Expert advice on how to benefit the most from the repo rate cut
Updated | By Poelano Malema
Clive Eggers, the Head of Investments at GTC, chats to us about
what the repo rate cut means for ordinary South Africans and how consumers can benefit
the most from it.
On Thursday, 18 July, the Reserve Bank announced a repo ratecut of 0.25%.
“The MPC unanimously decided to reduce the repurchase rate by 25 basis points to 6.5% per annum,” said South African Reserve Bank Governor Lesetja Kganyago at a media briefing in Pretoria on Thursday.
What does the repo rate cut mean?
“The repo rate is the rate at which banks can borrow money from the Reserve Bank. Why does that matter? Because that ultimately has an impact on the interest rate that banks charge people when people want to borrow money,” says Clive.
“Any debt that you have should benefit from an interest rate cut. The only exception to that is if you fixed your interest rate,” says Clive.
Clive adds that although the cut isn’t very much “it does indicate that the Reserve Bank has taken cognisance of the fact that the South African economy and the South African consumer is struggling in the current environment. South Africa had a negative GDP number in the first quarter and businesses are not doing well. Unemployment is high and South Africans, in general, are struggling in that environment.”
“Interest rates can cause further trouble. They can make it difficult for debt to be repaid and they make it difficult to grow the economy. So, by lowering the interest rate, which is what the Reserve Bank did, they effectively are lowering the cost of borrowed money, and so that enables business to borrow and individuals to borrow more cheaply,” says Clive.

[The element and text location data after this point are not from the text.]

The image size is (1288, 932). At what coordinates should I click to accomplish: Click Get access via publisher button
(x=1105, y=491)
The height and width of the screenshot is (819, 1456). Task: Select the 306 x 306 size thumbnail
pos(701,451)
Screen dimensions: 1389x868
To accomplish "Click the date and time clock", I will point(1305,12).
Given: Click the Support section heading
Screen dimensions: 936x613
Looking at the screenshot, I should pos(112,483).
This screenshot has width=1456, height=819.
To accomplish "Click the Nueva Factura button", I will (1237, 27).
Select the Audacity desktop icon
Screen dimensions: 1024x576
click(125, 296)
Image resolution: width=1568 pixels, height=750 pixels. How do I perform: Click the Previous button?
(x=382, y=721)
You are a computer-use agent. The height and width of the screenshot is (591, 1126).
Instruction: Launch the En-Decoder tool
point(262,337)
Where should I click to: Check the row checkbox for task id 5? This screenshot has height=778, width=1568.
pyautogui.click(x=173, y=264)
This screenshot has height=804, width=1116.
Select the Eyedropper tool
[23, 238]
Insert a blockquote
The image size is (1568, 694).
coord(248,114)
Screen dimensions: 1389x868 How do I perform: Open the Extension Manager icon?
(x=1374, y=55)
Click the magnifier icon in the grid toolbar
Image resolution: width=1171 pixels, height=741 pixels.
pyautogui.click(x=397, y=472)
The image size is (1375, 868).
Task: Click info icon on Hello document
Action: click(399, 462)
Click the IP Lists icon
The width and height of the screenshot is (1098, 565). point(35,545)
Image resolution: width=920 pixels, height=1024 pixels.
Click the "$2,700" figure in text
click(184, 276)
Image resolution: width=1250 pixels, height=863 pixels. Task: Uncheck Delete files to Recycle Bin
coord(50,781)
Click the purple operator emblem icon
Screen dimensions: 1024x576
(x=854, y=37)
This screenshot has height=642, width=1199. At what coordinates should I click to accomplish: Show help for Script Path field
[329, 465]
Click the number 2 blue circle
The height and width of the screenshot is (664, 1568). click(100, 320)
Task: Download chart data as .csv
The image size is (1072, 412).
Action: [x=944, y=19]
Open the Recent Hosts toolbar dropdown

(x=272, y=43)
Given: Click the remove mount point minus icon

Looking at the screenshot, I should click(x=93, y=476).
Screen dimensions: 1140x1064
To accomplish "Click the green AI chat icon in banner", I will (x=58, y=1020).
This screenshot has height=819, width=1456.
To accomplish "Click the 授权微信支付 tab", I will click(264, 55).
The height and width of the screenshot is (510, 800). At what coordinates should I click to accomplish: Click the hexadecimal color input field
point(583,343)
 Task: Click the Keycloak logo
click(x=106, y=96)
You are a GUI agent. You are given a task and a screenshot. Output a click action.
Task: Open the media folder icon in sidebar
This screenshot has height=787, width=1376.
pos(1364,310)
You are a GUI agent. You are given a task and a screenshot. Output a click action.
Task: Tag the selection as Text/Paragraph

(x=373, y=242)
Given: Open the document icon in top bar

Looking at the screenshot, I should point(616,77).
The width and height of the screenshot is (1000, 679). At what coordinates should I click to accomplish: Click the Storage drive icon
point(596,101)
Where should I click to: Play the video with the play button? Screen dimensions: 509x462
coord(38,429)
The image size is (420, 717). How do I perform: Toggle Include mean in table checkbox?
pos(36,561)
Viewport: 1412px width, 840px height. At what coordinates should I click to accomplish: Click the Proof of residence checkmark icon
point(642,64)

He adds that the cut is “a positive thing. It has to be seen in the light that South Africans really struggling from an economic point of view.”
READ: Simple yet effective ways to save money
How to benefit the most from the repo rate cut
Clive says businesses can use the relief “to fund projects and new ventures that would require hiring people and causing the economy to grow and more people to be employed.”
“As far as the man on the street is concerned, this affords the opportunity for those customers that are really struggling or those consumers that are really struggling to keep their heads above water in terms of paying down their debts, this will make it a little bit easier to pay down their debts.”
“It will also allow individuals to borrow more cheaply if they needed to,” says Clive.
However, he cautions against taking unnecessary debts.
“Obviously, what they have got to be careful of is not using the lower interest rate to fund purchases that aren’t absolutely necessary,” he concludes.